WHAT YOU NEED TO DO:
In the records below, locate the line containing "This screenshot has width=761, height=237.", then output that line and all later lines exactly, through the last one.

[RECORDS SHOWN — start]

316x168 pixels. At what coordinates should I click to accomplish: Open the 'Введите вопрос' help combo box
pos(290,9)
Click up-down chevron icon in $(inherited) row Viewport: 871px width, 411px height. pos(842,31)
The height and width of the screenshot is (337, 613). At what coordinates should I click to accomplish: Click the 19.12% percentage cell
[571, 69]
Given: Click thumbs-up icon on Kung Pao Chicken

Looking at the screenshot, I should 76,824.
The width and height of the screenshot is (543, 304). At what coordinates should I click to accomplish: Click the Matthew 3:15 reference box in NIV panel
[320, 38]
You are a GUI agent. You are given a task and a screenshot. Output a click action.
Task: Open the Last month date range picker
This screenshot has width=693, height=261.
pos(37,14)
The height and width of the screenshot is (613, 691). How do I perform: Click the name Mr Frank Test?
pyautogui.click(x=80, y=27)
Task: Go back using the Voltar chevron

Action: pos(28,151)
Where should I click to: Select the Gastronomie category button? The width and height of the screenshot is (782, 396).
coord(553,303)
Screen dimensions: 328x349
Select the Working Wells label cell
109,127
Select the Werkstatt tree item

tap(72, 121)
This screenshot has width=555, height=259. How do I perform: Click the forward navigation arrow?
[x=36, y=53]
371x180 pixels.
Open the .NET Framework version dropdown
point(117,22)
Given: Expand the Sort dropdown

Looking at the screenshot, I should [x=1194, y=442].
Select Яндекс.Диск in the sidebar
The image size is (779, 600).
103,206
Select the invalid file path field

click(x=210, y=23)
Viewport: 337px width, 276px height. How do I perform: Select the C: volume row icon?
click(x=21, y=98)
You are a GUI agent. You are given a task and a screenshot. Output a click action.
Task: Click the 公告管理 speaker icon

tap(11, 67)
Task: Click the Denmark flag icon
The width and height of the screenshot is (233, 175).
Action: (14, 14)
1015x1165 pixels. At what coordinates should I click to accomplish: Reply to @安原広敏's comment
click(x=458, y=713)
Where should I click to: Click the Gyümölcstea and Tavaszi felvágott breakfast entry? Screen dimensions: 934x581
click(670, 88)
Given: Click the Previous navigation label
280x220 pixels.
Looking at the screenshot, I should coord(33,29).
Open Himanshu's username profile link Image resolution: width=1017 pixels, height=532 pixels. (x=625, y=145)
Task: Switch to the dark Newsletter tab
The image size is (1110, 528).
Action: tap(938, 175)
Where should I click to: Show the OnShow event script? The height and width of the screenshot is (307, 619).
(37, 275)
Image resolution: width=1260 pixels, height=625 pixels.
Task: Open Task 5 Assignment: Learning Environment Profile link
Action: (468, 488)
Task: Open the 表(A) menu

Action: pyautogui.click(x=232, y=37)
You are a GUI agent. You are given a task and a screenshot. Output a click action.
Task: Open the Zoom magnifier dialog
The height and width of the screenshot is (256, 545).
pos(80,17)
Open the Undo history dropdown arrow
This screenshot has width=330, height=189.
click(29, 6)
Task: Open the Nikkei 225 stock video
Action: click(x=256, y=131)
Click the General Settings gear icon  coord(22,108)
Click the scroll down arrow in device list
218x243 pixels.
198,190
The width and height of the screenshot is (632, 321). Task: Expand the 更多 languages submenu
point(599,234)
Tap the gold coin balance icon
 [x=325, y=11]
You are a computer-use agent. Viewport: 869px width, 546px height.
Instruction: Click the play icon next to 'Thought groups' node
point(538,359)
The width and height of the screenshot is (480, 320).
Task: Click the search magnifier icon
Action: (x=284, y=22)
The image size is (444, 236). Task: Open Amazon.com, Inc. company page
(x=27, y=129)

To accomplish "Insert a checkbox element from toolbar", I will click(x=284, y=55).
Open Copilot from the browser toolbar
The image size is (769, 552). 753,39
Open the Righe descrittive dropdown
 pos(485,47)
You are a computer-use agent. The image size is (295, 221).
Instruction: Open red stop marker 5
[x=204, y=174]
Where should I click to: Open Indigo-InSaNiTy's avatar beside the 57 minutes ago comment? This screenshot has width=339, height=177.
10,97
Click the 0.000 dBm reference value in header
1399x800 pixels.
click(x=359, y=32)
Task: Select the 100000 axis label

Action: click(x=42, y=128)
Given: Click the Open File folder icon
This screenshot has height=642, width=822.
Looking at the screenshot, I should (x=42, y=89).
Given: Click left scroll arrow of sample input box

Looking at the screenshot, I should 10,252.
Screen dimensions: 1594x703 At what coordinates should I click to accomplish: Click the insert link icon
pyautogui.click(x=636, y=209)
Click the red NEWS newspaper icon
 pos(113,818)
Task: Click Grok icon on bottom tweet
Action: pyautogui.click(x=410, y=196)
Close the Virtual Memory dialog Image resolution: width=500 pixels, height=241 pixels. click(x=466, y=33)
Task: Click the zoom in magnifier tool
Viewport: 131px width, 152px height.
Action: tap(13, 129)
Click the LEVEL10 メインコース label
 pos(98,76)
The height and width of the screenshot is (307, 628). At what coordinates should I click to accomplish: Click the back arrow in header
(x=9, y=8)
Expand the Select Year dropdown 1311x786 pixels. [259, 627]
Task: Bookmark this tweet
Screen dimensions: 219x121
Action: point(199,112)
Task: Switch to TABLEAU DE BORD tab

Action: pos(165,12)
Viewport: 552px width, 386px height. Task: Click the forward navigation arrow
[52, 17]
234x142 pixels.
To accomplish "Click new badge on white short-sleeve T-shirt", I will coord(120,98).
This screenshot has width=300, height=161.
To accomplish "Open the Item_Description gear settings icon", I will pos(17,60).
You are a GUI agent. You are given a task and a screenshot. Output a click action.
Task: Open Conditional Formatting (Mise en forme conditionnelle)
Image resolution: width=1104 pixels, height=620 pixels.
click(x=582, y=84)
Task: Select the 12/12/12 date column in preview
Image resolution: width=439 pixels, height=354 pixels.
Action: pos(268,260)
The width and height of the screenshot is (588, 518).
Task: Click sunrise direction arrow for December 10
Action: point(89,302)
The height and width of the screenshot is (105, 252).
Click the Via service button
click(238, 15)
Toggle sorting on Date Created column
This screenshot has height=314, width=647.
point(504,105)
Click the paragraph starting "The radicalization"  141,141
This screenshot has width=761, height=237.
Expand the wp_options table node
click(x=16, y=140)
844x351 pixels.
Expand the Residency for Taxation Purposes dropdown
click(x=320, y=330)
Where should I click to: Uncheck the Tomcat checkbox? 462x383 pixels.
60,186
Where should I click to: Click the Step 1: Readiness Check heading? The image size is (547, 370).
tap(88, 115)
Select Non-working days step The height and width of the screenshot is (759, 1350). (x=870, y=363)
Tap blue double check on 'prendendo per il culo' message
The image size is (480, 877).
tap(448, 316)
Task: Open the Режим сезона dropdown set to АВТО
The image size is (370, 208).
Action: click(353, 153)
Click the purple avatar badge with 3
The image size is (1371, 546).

[RECORDS SHOWN — finish]

OUTPUT BELOW:
This screenshot has width=761, height=237.
Expand the wp_options table node
click(x=16, y=140)
844x351 pixels.
Expand the Residency for Taxation Purposes dropdown
click(x=320, y=330)
Where should I click to: Uncheck the Tomcat checkbox? 462x383 pixels.
60,186
Where should I click to: Click the Step 1: Readiness Check heading? The image size is (547, 370).
tap(88, 115)
Select Non-working days step The height and width of the screenshot is (759, 1350). (x=870, y=363)
Tap blue double check on 'prendendo per il culo' message
The image size is (480, 877).
tap(448, 316)
Task: Open the Режим сезона dropdown set to АВТО
The image size is (370, 208).
Action: click(353, 153)
Click the purple avatar badge with 3
The image size is (1371, 546).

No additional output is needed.